# [Task]
Update the rows below, starting at the line that contains "702x581 pixels." and ending after the line that contains "tap(20, 377)", replacing "Save icon" with "Export icon" and leaving everything else unchanged.

Data extracted from a collection:
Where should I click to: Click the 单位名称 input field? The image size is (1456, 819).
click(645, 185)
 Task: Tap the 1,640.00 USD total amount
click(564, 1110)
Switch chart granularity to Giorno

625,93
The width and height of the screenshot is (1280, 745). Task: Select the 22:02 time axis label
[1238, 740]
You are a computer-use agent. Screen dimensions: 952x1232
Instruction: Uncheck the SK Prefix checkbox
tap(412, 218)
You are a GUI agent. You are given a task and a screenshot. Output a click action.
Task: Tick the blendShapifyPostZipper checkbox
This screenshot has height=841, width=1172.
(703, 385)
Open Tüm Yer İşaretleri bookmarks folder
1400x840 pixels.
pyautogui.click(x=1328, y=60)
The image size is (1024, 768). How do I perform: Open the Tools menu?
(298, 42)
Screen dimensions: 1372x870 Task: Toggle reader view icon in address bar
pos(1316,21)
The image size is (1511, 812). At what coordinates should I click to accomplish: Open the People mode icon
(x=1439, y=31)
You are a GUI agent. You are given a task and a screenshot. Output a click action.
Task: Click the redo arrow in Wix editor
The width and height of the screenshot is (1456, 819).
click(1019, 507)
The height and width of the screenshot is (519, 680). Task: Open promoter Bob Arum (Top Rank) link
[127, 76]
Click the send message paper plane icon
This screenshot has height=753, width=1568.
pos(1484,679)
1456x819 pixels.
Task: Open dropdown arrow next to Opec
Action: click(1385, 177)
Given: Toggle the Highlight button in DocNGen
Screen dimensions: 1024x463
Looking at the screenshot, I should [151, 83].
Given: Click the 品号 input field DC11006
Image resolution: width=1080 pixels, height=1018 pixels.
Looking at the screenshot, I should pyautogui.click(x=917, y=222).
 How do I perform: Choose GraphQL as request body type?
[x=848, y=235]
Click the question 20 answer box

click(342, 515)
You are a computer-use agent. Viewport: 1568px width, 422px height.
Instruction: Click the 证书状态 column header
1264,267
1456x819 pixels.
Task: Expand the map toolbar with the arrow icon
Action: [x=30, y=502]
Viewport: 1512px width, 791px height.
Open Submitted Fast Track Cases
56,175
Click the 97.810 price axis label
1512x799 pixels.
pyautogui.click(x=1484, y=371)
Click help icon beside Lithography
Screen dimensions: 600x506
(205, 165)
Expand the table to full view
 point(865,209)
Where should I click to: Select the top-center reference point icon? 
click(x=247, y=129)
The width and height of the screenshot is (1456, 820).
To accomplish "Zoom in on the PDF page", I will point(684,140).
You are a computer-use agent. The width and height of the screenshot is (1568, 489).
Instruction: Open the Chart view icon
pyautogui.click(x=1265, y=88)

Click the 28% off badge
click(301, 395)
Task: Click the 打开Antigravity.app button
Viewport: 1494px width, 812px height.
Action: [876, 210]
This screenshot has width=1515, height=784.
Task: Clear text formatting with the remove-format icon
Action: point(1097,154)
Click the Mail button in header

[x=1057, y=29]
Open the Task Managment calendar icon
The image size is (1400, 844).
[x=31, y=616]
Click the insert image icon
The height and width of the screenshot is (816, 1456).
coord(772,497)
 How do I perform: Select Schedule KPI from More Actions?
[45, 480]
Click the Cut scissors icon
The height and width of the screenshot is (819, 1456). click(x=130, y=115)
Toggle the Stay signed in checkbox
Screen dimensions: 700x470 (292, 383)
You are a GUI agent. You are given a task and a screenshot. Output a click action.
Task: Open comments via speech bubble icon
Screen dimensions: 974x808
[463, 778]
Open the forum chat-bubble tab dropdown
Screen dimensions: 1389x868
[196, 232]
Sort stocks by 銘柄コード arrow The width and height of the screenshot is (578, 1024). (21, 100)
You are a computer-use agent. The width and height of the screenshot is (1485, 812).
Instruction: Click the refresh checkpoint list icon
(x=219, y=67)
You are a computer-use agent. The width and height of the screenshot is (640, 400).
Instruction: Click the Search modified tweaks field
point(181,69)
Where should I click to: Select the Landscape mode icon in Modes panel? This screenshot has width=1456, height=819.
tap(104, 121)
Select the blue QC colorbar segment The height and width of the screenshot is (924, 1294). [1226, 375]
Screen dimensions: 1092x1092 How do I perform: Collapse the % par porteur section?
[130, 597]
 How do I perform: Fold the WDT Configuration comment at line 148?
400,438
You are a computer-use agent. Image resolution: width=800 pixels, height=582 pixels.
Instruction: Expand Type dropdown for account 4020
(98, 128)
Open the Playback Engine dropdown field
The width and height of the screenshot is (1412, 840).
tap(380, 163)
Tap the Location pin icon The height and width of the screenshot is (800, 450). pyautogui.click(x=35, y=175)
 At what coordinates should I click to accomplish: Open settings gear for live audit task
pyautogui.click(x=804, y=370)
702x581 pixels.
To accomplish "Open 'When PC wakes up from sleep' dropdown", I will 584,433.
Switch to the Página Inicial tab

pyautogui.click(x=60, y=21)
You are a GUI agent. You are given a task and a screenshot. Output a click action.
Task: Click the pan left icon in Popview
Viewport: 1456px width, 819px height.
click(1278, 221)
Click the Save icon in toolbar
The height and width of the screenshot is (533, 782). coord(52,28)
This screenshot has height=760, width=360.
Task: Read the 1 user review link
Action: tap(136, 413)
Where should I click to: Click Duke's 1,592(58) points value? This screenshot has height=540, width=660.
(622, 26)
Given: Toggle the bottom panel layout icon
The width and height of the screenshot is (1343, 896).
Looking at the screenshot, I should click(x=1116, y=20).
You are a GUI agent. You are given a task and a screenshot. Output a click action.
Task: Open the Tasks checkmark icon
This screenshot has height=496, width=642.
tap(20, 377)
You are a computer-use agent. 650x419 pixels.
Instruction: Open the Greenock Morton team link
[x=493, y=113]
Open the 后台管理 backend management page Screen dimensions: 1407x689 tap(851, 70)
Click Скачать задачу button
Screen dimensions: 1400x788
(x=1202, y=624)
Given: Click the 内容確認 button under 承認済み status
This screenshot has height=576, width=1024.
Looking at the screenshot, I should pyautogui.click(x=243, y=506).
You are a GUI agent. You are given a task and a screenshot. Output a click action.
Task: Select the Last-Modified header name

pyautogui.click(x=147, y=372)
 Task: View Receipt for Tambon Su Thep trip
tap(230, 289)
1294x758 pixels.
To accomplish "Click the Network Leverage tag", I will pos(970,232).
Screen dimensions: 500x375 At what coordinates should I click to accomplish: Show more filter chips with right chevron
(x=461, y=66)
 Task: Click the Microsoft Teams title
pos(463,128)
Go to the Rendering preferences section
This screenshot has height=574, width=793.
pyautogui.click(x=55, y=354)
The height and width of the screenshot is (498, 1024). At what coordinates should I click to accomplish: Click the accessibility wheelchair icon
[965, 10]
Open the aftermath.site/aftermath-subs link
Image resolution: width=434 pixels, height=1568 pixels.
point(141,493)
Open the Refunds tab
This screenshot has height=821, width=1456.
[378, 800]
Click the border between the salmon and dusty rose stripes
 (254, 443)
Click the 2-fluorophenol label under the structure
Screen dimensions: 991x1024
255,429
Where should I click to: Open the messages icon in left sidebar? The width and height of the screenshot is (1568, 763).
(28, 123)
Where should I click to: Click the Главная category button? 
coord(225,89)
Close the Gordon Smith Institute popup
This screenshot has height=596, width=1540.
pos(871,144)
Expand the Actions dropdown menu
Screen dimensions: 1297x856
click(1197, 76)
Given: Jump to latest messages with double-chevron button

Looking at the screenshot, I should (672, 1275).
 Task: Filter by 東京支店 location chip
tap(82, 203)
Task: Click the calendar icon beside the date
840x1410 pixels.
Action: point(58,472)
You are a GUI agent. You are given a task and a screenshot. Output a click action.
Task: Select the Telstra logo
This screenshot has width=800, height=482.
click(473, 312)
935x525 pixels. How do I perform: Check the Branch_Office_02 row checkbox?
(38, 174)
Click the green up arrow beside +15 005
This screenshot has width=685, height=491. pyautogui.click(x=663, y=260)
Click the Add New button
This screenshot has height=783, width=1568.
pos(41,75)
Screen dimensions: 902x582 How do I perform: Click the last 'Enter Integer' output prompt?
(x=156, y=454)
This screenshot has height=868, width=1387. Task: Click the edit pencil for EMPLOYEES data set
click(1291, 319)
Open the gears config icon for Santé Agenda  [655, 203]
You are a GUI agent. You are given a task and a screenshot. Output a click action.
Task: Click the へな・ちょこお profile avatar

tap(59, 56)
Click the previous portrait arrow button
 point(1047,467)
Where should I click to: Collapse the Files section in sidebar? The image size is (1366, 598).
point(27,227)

# [Exercise response]
702x581 pixels.
To accomplish "Open 'When PC wakes up from sleep' dropdown", I will 584,433.
Switch to the Página Inicial tab

pyautogui.click(x=60, y=21)
You are a GUI agent. You are given a task and a screenshot. Output a click action.
Task: Click the pan left icon in Popview
Viewport: 1456px width, 819px height.
click(1278, 221)
Click the Export icon in toolbar
The height and width of the screenshot is (533, 782). coord(52,28)
This screenshot has height=760, width=360.
Task: Read the 1 user review link
Action: tap(136, 413)
Where should I click to: Click Duke's 1,592(58) points value? This screenshot has height=540, width=660.
(622, 26)
Given: Toggle the bottom panel layout icon
The width and height of the screenshot is (1343, 896).
Looking at the screenshot, I should click(x=1116, y=20).
You are a GUI agent. You are given a task and a screenshot. Output a click action.
Task: Open the Tasks checkmark icon
This screenshot has height=496, width=642.
tap(20, 377)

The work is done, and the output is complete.